Hace más de setecientos años, Dante Alighieri escribió una de las obras más influyentes de la historia de la humanidad: La Divina Comedia. En ella, emprende un viaje imaginario por el Infierno, el Purgatorio y el Paraíso, guiado por el poeta Virgilio.
Una de las escenas más inquietantes de toda la obra no ocurre en los círculos profundos del Infierno ni está protagonizada por grandes villanos. Ocurre al comienzo del recorrido. Dante observa una multitud de almas que corren sin descanso detrás de una bandera vacía. Gritan, se agitan, se desesperan. Parecen condenadas. Intrigado, pregunta quiénes son. La respuesta de Virgilio resulta sorprendente. No son asesinos. No son ladrones. No son traidores. Son aquellos que pasaron por la vida sin tomar partido por nada. Personas que no eligieron el bien ni el mal. Que evitaron comprometerse. Que prefirieron permanecer al margen.
Según la obra, ni el cielo los aceptó, porque nunca hicieron mérito para entrar en él. Pero tampoco el infierno los quiso, porque ni siquiera fueron capaces de elegir un camino. Dante los ubica en un espacio de indiferencia y olvido. Y quizá allí radica una de las reflexiones más poderosas que la literatura puede ofrecernos sobre la condición humana.
Siglos después, el filósofo Jean-Paul Sartre afirmaría que no elegir también es una elección. La neutralidad absoluta no existe. Cuando una decisión debe tomarse, quedarse inmóvil también genera consecuencias.
La pregunta entonces trasciende la literatura y se vuelve profundamente actual. ¿Qué ocurre cuando trasladamos esta idea al mundo de las organizaciones?
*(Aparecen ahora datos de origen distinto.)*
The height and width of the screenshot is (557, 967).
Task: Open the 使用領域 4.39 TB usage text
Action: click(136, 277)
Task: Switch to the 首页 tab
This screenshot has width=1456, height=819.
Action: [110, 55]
Con frecuencia asociamos los riesgos empresariales a malas decisiones. Sin embargo, muchas veces los mayores costos no provienen de una decisión equivocada, sino de una decisión que nunca se tomó. Equipos que identifican problemas o desafíos, pero no los abordan. Líderes que observan conflictos y esperan que se resuelvan solos. Organizaciones que detectan oportunidades, pero postergan indefinidamente la acción. Procesos que necesitan evolucionar, pero permanecen inmóviles porque «todavía no es el momento».
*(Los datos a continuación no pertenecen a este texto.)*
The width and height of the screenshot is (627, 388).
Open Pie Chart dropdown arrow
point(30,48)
La inacción suele ser silenciosa. No genera titulares ni escándalos. No produce el impacto inmediato de una mala decisión. Pero lentamente erosiona la cultura, el desempeño y la capacidad de transformación.
En el mundo de las consultorías es común encontrar organizaciones que saben exactamente cuáles son sus desafíos. Conocen los inconvenientes de comunicación. Reconocen las brechas de liderazgo. Detectan las ineficiencias de sus procesos. Lo que muchas veces falta no es información. Es decisión. Porque decidir implica asumir riesgos. Implica abandonar la comodidad de la espera para entrar en el terreno de la acción. Y allí aparece otro aprendizaje relevante. Elegir no significa acertar siempre. Elegir significa hacerse responsable.
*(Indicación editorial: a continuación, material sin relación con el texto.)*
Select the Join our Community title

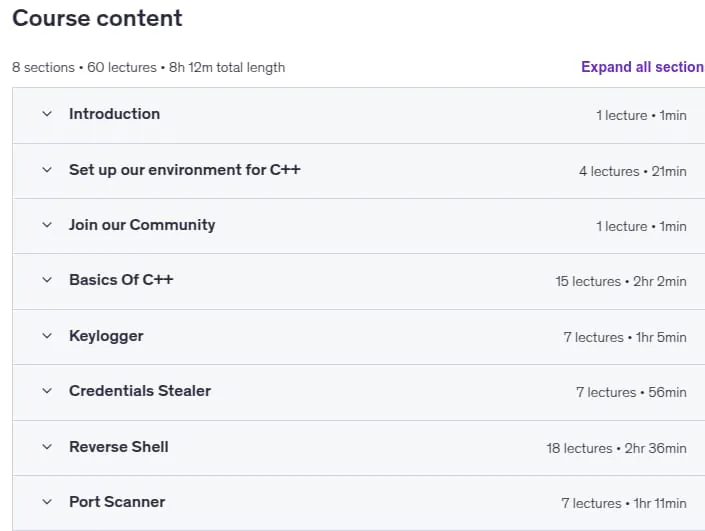142,225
Las organizaciones que construyen culturas sólidas no son aquellas que nunca se equivocan. Son aquellas que desarrollan la capacidad de actuar, aprender, corregir y volver a actuar. Por el contrario, cuando la indecisión se vuelve una práctica habitual, aparece un fenómeno peligroso: la responsabilidad comienza a diluirse. Nadie decide. Nadie impulsa. Nadie se hace cargo. Y poco a poco la organización queda atrapada en una especie de limbo corporativo donde los problemas permanecen, las oportunidades pasan y el potencial nunca termina de desplegarse.
Quizá por eso la imagen propuesta por Dante sigue siendo tan provocadora siglos después. Aquellas almas no estaban condenadas por haber elegido mal. Estaban condenadas por no haber elegido nunca.
En un contexto empresarial marcado por cambios constantes, nuevas tecnologías, transformaciones culturales y desafíos cada vez más complejos, la capacidad de decidir se convierte en una ventaja estratégica. No porque garantice resultados perfectos. Sino porque permite avanzar. Porque habilita el aprendizaje. Porque moviliza a las personas. Porque genera dirección. Tal vez la verdadera pregunta que deja planteada Dante no sea únicamente filosófica. Tal vez sea una pregunta de liderazgo. Como personas, como equipos y como organizaciones: ¿Estamos tomando las decisiones que sabemos que debemos tomar? ¿O estamos permitiendo que el tiempo, las circunstancias y otros decidan por nosotros?
Porque, al final, la historia parece recordarnos algo simple pero poderoso: La ausencia de elección también construye destino.